## Exercise goal
Lines from the beginning of the entries up to and including the one with "Expand the 排序" must be duplicated word for word; leave out all others.

(Pixel coordinate grounding data)
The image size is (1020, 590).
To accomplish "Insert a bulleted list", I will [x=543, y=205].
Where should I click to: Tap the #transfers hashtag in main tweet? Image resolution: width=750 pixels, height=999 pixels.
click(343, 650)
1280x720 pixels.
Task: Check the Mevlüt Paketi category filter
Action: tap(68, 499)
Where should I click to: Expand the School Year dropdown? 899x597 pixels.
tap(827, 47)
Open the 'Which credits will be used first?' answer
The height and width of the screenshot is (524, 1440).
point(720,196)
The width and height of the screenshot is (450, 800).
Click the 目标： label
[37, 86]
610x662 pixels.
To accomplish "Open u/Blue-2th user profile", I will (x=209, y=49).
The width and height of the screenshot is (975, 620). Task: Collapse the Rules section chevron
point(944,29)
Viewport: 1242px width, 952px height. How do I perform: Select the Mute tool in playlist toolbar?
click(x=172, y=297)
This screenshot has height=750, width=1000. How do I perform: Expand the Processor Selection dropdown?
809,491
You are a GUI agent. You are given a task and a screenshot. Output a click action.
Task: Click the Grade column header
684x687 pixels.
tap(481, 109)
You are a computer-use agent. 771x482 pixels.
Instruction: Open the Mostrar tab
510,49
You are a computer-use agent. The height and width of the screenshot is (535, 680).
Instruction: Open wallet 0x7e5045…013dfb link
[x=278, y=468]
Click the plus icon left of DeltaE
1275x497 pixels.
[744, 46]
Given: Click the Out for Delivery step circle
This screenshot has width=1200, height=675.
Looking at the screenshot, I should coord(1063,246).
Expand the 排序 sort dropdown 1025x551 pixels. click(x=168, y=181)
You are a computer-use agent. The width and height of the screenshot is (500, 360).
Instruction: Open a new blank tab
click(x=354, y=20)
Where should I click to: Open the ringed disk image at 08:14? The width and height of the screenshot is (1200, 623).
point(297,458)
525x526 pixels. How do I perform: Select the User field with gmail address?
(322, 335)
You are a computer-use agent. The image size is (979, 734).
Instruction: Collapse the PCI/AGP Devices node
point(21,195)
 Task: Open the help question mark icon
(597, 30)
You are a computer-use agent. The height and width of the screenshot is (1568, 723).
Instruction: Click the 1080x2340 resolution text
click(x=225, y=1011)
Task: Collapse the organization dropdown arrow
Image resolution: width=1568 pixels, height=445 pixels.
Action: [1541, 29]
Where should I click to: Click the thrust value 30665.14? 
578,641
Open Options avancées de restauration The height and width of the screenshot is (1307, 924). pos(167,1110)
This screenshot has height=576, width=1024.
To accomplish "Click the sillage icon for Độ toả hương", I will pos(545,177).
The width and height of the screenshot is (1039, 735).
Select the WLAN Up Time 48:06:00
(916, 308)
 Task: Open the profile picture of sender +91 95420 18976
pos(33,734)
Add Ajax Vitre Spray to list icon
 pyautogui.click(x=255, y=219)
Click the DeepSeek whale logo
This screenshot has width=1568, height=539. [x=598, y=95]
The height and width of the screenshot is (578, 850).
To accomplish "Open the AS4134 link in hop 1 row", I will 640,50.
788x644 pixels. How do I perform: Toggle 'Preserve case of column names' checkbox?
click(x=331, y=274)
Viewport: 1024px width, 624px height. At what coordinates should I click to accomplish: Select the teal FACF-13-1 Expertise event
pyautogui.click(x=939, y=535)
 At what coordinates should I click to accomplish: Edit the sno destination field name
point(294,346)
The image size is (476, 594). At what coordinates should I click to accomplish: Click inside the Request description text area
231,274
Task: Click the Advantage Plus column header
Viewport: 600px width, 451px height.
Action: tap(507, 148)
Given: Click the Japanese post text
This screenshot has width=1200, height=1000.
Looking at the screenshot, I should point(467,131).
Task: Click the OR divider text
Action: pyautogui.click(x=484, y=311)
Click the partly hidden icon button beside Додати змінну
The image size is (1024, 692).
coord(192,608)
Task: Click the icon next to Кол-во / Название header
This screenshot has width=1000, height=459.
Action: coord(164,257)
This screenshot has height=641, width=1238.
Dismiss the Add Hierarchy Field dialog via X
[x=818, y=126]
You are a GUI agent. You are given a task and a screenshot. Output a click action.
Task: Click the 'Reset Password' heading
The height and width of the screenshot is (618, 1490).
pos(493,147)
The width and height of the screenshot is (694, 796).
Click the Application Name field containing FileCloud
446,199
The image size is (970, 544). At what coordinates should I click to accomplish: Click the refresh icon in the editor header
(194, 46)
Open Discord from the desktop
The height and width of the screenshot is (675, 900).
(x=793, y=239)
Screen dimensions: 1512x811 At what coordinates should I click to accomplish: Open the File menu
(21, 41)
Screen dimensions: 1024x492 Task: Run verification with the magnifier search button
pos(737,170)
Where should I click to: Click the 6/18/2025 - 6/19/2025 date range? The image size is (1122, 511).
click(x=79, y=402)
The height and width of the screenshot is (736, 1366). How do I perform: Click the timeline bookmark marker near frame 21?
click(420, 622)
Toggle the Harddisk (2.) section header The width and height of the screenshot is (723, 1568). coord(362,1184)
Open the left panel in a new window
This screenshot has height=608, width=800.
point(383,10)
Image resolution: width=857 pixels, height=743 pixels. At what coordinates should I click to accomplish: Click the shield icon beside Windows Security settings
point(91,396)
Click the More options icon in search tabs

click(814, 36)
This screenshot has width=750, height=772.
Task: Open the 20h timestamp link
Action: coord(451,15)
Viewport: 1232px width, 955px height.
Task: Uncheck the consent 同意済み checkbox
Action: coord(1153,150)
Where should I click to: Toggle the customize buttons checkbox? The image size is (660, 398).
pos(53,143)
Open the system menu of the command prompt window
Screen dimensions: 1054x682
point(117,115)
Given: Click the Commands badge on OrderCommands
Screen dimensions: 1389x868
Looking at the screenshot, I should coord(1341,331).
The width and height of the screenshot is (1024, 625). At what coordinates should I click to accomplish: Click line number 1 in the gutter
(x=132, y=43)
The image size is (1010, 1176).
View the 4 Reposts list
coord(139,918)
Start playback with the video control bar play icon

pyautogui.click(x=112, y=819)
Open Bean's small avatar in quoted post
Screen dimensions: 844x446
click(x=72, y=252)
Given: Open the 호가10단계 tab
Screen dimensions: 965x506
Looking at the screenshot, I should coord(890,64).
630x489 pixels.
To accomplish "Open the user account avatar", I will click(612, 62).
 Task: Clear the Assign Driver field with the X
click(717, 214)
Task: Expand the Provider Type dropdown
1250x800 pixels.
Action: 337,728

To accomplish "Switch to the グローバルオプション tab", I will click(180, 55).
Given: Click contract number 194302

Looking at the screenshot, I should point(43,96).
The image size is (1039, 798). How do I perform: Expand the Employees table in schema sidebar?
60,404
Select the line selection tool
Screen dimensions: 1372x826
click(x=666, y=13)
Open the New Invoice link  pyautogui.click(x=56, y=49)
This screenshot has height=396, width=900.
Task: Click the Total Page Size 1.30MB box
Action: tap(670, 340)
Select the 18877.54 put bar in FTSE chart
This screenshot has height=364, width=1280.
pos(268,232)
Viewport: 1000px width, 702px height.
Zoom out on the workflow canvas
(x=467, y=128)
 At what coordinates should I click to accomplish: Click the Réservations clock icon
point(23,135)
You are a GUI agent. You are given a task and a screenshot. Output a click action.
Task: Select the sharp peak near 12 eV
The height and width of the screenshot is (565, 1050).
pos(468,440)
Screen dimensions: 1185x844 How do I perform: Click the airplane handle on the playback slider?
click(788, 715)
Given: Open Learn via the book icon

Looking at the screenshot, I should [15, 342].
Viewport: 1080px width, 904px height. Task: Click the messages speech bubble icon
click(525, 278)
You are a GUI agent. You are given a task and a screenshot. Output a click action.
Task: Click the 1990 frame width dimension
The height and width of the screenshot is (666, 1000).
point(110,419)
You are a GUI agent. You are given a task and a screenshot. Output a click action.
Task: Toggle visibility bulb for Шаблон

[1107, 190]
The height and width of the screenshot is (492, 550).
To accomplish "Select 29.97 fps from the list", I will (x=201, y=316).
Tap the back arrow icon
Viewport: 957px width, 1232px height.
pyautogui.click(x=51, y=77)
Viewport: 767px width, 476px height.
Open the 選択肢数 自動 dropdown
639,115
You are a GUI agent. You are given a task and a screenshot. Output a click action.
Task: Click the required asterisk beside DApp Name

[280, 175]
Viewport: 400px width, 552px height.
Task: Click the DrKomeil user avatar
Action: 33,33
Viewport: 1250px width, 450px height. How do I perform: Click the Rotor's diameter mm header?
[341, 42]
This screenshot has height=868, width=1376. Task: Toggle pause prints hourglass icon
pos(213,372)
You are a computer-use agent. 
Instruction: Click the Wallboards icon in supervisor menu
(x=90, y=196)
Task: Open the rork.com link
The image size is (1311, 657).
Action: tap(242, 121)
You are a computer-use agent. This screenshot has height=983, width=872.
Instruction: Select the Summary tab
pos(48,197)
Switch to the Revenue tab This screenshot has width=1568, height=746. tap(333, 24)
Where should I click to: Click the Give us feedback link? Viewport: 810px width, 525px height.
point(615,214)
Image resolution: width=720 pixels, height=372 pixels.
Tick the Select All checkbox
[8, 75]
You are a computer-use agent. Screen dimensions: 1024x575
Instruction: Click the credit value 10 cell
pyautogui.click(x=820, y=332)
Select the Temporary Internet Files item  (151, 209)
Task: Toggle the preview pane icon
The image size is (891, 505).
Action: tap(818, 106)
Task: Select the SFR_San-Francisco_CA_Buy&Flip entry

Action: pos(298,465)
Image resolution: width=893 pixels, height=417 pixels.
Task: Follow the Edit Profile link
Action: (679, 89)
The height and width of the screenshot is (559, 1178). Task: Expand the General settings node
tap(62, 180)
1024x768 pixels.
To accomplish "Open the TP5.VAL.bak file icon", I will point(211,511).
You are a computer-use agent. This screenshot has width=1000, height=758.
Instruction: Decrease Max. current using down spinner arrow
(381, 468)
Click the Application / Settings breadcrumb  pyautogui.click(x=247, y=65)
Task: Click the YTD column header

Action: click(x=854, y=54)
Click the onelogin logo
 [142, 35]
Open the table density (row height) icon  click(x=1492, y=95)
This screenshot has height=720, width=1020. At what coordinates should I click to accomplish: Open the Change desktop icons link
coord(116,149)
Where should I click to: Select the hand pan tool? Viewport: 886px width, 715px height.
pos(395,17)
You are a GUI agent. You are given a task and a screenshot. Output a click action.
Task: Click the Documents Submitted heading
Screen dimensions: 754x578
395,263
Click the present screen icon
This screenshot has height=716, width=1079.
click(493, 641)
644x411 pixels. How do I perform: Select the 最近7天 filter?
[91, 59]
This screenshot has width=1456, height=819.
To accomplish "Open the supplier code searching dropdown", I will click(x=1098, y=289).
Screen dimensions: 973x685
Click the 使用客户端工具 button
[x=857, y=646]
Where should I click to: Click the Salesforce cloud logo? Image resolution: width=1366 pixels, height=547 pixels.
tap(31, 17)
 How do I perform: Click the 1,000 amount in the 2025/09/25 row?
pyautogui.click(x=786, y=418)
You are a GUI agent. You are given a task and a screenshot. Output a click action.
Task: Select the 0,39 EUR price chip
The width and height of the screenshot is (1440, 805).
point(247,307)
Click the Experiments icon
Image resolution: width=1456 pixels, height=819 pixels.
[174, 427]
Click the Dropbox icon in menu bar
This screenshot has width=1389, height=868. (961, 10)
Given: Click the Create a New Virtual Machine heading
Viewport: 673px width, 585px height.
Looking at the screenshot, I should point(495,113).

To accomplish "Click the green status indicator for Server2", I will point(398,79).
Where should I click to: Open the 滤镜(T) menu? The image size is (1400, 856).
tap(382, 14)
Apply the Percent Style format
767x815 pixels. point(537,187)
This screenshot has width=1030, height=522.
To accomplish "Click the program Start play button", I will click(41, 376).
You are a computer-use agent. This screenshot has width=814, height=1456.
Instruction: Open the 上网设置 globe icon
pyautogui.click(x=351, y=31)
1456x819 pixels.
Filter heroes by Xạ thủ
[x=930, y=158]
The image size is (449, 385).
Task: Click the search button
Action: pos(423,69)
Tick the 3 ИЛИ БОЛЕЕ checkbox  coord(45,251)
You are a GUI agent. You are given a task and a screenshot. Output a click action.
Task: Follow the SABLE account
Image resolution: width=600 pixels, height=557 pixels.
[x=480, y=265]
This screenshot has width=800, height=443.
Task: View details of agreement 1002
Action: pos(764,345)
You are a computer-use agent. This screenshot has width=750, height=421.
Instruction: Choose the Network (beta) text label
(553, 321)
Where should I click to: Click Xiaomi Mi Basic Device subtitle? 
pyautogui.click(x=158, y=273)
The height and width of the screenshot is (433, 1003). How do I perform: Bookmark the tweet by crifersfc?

## Answer box
The image size is (1020, 590).
To accomplish "Insert a bulleted list", I will [x=543, y=205].
Where should I click to: Tap the #transfers hashtag in main tweet? Image resolution: width=750 pixels, height=999 pixels.
click(343, 650)
1280x720 pixels.
Task: Check the Mevlüt Paketi category filter
Action: tap(68, 499)
Where should I click to: Expand the School Year dropdown? 899x597 pixels.
tap(827, 47)
Open the 'Which credits will be used first?' answer
The height and width of the screenshot is (524, 1440).
point(720,196)
The width and height of the screenshot is (450, 800).
Click the 目标： label
[37, 86]
610x662 pixels.
To accomplish "Open u/Blue-2th user profile", I will (x=209, y=49).
The width and height of the screenshot is (975, 620). Task: Collapse the Rules section chevron
point(944,29)
Viewport: 1242px width, 952px height. How do I perform: Select the Mute tool in playlist toolbar?
click(x=172, y=297)
This screenshot has height=750, width=1000. How do I perform: Expand the Processor Selection dropdown?
809,491
You are a GUI agent. You are given a task and a screenshot. Output a click action.
Task: Click the Grade column header
684x687 pixels.
tap(481, 109)
You are a computer-use agent. 771x482 pixels.
Instruction: Open the Mostrar tab
510,49
You are a computer-use agent. The height and width of the screenshot is (535, 680).
Instruction: Open wallet 0x7e5045…013dfb link
[x=278, y=468]
Click the plus icon left of DeltaE
1275x497 pixels.
[744, 46]
Given: Click the Out for Delivery step circle
This screenshot has width=1200, height=675.
Looking at the screenshot, I should coord(1063,246).
Expand the 排序 sort dropdown 1025x551 pixels. click(x=168, y=181)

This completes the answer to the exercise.